There is a line containing "Given: Click the" in the entries below. Repeat that line and every line after it exactly, and nothing more.

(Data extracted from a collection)
---*---
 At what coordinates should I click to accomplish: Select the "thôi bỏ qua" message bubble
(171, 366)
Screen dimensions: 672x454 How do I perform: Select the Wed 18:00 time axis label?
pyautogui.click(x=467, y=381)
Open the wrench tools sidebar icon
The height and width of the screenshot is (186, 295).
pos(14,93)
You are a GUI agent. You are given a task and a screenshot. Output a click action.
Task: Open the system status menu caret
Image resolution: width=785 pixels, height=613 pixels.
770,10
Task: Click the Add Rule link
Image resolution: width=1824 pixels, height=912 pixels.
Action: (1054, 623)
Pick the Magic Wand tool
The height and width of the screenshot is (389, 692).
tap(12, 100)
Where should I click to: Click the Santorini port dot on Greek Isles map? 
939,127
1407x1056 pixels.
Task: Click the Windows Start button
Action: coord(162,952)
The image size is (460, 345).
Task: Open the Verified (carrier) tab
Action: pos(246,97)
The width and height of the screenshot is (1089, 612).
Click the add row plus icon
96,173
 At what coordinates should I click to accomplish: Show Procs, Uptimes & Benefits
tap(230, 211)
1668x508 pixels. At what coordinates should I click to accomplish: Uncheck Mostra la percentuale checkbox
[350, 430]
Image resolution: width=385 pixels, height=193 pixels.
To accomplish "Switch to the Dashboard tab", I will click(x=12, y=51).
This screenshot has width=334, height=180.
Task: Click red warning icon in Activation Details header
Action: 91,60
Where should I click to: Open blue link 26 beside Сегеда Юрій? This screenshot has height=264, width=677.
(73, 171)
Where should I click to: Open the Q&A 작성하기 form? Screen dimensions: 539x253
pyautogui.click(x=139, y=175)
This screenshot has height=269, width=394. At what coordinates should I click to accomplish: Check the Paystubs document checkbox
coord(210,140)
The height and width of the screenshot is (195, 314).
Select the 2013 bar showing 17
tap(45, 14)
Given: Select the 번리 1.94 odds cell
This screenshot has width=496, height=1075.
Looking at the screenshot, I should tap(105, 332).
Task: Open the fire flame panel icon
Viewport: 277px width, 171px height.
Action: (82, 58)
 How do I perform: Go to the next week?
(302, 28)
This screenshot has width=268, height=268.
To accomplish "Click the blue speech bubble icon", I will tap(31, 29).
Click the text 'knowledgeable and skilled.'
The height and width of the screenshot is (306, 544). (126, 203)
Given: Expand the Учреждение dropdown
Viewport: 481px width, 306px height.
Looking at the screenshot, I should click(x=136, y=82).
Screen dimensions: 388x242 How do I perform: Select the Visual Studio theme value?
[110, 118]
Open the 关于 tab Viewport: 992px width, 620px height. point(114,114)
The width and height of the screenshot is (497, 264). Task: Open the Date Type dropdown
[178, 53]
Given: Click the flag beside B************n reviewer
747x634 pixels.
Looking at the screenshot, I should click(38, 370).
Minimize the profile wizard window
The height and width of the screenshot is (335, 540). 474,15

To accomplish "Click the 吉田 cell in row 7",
---*---
> _Response_
Given: Click the flag beside B************n reviewer
747x634 pixels.
Looking at the screenshot, I should click(38, 370).
Minimize the profile wizard window
The height and width of the screenshot is (335, 540). 474,15

To accomplish "Click the 吉田 cell in row 7",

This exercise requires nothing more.